DESCRIPTION OF THE TASK: Can you rescale the records starting with the line containing "Edsg (267, 2144)" and going on through the line containing "Клавишные инструменты (170, 789)", both included? Write out only those lines. Multiply every coordinate value in the answers by 0.65, round each to a whole number with halves rounded up, and leave all other text unchanged.
##### AVAILABLE RECORDS
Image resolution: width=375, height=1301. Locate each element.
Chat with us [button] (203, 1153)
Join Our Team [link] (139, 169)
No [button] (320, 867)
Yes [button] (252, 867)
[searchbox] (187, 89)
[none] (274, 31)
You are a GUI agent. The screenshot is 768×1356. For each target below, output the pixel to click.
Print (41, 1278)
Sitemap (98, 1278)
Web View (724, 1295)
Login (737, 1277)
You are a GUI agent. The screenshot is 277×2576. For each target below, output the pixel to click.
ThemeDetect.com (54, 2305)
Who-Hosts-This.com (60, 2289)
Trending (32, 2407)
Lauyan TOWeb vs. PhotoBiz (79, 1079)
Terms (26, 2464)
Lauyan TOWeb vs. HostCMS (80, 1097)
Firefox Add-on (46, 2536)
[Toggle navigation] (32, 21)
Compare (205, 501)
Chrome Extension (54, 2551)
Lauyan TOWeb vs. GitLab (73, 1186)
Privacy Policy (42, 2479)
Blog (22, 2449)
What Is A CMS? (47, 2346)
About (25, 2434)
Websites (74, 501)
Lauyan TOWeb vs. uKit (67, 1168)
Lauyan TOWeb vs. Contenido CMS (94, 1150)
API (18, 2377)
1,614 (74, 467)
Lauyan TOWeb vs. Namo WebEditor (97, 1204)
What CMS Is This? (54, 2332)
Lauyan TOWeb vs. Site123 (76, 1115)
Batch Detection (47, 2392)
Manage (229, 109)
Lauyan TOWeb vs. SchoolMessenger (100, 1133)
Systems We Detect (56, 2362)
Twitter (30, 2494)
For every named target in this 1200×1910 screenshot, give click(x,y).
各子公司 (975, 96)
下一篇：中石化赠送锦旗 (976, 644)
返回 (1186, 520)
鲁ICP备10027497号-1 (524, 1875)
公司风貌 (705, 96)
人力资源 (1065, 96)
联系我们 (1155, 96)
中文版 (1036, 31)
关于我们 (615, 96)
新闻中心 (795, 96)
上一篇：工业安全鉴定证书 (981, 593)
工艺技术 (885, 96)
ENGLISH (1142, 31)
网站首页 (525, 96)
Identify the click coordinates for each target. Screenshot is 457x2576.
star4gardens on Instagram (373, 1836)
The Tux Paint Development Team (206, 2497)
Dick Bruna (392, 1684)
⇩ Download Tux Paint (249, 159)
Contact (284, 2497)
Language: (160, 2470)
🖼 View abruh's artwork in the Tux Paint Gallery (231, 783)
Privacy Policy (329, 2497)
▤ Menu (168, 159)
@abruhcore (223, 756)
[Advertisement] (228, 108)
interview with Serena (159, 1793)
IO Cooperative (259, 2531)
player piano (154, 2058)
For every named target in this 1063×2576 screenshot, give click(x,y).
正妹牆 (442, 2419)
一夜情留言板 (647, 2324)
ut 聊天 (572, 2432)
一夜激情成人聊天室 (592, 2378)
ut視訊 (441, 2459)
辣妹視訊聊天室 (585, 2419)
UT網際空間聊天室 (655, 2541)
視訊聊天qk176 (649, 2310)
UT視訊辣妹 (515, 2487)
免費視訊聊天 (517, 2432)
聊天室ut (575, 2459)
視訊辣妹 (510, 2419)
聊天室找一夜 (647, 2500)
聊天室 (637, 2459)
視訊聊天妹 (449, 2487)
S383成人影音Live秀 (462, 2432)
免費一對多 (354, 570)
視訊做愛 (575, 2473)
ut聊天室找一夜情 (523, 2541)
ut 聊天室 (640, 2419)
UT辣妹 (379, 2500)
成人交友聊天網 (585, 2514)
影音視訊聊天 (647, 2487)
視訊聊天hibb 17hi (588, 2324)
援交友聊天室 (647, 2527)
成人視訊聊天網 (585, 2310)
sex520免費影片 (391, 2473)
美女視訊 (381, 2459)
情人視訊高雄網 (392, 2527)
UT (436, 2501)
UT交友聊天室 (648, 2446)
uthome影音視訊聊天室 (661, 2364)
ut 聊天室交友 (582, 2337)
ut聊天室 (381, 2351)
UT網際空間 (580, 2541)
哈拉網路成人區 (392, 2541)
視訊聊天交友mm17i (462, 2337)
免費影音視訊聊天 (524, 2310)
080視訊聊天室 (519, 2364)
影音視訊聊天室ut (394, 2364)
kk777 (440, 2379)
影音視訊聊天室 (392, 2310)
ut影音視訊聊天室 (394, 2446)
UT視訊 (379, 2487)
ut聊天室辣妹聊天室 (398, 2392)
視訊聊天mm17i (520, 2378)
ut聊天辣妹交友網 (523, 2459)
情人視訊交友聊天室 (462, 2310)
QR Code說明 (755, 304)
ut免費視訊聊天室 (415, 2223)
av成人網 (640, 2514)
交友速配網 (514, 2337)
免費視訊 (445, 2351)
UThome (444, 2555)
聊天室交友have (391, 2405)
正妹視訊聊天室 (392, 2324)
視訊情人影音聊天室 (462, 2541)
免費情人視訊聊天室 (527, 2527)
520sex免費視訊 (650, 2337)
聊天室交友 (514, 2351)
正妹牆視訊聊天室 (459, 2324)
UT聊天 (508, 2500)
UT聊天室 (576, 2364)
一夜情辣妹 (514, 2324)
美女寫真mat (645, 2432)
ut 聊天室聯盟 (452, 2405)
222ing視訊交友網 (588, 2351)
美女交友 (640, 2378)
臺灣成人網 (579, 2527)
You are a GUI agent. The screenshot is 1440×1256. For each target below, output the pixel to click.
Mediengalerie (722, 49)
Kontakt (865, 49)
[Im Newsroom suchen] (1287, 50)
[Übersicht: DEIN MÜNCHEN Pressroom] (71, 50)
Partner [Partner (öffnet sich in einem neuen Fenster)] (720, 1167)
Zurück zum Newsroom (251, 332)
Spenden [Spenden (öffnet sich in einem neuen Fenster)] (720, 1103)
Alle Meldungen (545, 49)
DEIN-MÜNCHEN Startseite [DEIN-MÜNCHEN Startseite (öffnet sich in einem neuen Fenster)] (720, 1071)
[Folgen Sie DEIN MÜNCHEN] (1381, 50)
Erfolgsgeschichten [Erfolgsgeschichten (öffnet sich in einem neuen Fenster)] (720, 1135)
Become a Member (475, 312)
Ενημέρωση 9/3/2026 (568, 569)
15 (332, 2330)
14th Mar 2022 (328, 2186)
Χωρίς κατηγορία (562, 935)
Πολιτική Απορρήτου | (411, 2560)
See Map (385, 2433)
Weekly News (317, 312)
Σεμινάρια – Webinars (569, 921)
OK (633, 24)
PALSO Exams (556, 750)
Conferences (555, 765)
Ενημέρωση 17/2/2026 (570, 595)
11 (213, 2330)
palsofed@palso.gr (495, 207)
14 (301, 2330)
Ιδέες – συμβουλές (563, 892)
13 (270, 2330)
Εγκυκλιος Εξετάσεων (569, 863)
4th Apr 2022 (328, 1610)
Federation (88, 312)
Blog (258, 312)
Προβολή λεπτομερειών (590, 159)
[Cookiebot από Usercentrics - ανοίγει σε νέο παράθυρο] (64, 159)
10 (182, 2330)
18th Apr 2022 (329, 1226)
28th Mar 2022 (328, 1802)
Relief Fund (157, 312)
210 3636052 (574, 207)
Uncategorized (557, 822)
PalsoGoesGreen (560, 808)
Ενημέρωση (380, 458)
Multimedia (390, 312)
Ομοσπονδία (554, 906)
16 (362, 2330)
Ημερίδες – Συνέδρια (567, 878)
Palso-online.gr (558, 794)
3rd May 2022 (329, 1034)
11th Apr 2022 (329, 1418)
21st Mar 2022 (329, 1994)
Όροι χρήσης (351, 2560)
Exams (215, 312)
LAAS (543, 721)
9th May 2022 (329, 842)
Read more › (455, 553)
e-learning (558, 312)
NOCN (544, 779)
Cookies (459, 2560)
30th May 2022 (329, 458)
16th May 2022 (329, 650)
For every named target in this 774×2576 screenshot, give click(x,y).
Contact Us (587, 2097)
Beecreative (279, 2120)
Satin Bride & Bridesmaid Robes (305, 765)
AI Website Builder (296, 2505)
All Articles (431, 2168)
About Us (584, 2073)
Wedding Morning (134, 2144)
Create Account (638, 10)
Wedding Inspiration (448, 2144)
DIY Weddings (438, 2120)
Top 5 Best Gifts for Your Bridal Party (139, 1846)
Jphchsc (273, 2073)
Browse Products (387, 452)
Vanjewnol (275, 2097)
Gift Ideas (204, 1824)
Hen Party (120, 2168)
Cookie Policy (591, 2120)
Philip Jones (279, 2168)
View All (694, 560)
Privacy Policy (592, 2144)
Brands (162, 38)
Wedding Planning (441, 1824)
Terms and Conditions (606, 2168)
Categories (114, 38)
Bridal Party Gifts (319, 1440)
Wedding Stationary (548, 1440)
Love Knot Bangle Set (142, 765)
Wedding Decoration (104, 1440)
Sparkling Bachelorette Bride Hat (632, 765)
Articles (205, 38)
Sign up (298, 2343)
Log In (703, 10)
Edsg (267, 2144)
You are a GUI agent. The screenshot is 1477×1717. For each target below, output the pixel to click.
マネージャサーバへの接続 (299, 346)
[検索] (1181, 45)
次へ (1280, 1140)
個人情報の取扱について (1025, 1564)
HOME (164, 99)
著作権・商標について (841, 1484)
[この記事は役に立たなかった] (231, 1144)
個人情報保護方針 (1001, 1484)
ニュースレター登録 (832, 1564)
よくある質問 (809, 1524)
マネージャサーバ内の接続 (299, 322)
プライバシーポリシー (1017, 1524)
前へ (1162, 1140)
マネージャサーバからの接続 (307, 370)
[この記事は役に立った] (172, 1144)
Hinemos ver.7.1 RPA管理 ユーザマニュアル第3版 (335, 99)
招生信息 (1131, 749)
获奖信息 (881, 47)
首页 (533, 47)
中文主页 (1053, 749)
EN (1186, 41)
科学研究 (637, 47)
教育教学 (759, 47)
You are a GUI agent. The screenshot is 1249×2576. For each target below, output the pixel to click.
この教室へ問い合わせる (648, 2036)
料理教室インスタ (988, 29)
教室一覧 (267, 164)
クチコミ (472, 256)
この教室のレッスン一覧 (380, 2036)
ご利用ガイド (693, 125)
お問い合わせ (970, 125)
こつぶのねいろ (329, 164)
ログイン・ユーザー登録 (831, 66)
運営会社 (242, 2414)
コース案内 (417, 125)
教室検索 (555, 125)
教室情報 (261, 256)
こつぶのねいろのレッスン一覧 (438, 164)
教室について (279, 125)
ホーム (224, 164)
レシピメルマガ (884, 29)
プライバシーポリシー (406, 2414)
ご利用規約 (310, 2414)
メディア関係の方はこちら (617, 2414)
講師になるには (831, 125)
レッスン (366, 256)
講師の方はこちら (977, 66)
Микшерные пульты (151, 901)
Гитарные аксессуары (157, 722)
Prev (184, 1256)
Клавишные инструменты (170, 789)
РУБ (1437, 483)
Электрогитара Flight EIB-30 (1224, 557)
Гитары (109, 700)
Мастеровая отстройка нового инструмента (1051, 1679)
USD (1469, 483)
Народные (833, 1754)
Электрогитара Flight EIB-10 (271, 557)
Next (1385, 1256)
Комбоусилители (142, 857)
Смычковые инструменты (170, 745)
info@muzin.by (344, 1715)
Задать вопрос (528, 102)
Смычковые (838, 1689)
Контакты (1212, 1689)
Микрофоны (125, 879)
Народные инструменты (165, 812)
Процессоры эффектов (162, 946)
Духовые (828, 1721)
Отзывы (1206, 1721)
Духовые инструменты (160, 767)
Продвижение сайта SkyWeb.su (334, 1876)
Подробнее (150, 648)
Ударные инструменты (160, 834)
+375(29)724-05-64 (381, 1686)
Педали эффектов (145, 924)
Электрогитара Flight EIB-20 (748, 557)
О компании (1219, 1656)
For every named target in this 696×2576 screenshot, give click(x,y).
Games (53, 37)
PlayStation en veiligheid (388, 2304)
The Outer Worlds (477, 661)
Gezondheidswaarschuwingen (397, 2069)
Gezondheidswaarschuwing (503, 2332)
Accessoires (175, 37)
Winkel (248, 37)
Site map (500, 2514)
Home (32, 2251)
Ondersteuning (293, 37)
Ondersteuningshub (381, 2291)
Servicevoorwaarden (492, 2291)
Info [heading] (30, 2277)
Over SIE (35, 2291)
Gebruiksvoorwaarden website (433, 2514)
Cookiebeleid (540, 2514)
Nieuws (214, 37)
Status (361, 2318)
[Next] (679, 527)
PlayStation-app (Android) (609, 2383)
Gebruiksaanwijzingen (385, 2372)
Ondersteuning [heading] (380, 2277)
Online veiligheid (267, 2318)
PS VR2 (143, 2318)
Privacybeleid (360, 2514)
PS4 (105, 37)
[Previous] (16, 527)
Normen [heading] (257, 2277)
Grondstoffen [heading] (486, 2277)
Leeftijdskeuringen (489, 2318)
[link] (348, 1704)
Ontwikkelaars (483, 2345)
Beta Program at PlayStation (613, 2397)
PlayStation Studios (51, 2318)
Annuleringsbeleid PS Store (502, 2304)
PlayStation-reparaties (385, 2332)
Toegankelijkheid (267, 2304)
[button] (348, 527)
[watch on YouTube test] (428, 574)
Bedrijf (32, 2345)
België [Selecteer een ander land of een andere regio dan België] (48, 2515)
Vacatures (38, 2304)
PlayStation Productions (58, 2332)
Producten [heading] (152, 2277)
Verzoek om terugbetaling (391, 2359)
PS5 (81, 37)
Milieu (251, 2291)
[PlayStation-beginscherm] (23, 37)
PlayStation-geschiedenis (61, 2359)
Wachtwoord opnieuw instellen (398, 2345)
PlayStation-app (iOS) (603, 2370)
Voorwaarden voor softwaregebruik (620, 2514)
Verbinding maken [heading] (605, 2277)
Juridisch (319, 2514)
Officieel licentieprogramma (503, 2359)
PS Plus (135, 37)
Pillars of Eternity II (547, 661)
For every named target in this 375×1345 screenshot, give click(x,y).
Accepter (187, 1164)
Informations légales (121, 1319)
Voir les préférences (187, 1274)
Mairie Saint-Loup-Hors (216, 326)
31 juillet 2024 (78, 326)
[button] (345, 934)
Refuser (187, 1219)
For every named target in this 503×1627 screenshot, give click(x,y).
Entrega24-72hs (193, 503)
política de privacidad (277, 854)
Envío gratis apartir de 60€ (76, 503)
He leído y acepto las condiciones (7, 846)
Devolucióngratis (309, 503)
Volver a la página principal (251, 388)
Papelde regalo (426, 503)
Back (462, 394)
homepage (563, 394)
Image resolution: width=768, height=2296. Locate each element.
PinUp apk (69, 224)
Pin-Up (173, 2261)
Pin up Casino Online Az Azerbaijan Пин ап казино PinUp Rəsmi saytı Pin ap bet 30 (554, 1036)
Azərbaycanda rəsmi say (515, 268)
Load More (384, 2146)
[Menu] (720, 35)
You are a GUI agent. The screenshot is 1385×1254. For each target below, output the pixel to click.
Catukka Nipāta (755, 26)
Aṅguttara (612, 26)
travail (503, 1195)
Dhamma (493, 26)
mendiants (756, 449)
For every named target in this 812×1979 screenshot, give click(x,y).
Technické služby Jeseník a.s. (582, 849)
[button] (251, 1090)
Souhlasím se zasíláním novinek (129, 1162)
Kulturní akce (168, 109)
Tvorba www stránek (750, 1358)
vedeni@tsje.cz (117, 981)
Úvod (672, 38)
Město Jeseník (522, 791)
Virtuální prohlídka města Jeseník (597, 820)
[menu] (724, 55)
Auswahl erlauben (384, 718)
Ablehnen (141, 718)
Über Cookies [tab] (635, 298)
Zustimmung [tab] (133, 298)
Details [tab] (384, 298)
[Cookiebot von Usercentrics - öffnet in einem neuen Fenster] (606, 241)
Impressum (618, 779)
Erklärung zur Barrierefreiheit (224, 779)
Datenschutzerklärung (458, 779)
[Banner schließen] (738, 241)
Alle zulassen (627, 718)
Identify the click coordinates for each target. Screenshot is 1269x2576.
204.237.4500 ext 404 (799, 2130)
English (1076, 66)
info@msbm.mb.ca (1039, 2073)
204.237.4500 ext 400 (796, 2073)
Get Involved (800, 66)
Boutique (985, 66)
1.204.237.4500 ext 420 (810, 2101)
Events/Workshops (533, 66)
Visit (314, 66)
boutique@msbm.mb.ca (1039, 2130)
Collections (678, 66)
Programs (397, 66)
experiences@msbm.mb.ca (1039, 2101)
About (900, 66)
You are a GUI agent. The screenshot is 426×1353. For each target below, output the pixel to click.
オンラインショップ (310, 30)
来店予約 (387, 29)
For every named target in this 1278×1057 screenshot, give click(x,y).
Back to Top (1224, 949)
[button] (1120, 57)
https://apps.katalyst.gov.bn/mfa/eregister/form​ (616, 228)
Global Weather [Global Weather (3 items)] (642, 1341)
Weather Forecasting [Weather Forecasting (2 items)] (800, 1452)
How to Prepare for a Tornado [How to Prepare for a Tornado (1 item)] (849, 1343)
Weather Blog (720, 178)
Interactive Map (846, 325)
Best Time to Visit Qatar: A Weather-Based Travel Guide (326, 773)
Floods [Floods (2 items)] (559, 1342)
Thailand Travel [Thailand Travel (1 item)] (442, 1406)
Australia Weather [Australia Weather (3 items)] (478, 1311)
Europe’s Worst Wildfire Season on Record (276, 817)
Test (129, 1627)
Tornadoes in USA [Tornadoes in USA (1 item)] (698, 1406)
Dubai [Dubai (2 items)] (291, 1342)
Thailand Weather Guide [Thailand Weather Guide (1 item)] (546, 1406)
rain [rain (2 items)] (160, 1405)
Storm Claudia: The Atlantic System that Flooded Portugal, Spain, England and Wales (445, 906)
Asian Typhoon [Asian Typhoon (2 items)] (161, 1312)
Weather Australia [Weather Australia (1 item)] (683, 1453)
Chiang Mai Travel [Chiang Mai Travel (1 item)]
##########
ANSWER FOR THIS EXERCISE:
Edsg (174, 1394)
You are a GUI agent. The screenshot is 1477×1717. For each target below, output the pixel to click.
マネージャサーバへの接続 (194, 225)
[検索] (768, 29)
次へ (832, 741)
個人情報の取扱について (666, 1017)
HOME (107, 64)
著作権・商標について (547, 965)
[この記事は役に立たなかった] (150, 744)
個人情報保護方針 (651, 965)
ニュースレター登録 (541, 1017)
よくある質問 (526, 991)
マネージャサーバ内の接続 (194, 209)
プライバシーポリシー (661, 991)
前へ (755, 741)
マネージャサーバからの接続 (200, 241)
[この記事は役に立った] (112, 744)
Hinemos ver.7.1 RPA管理 ユーザマニュアル第3版 (218, 64)
招生信息 (735, 487)
获奖信息 (573, 31)
首页 (346, 31)
中文主页 (684, 487)
EN (771, 27)
科学研究 (414, 31)
教育教学 (493, 31)
You are a GUI agent. The screenshot is 1249×2576. For each target below, output the pixel to click.
この教室へ問い合わせる (421, 1323)
料理教室インスタ (642, 19)
教室一覧 (174, 107)
クチコミ (307, 166)
この教室のレッスン一覧 (247, 1323)
ご利用ガイド (450, 81)
お問い合わせ (631, 81)
こつぶのねいろ (214, 107)
ログイン・ユーザー登録 (540, 43)
運営会社 (157, 1569)
コース案内 (271, 81)
教室検索 (361, 81)
教室情報 (170, 166)
こつぶのねいろのレッスン一覧 (285, 107)
教室について (181, 81)
ホーム (146, 107)
レシピメルマガ (575, 19)
プライバシーポリシー (264, 1569)
ご利用規約 (202, 1569)
メディア関係の方はこちら (401, 1569)
講師になるには (540, 81)
レッスン (238, 166)
講師の方はこちら (635, 43)
Микшерные пульты (98, 586)
Гитарные аксессуары (102, 469)
Prev (120, 816)
Клавишные инструменты (111, 513)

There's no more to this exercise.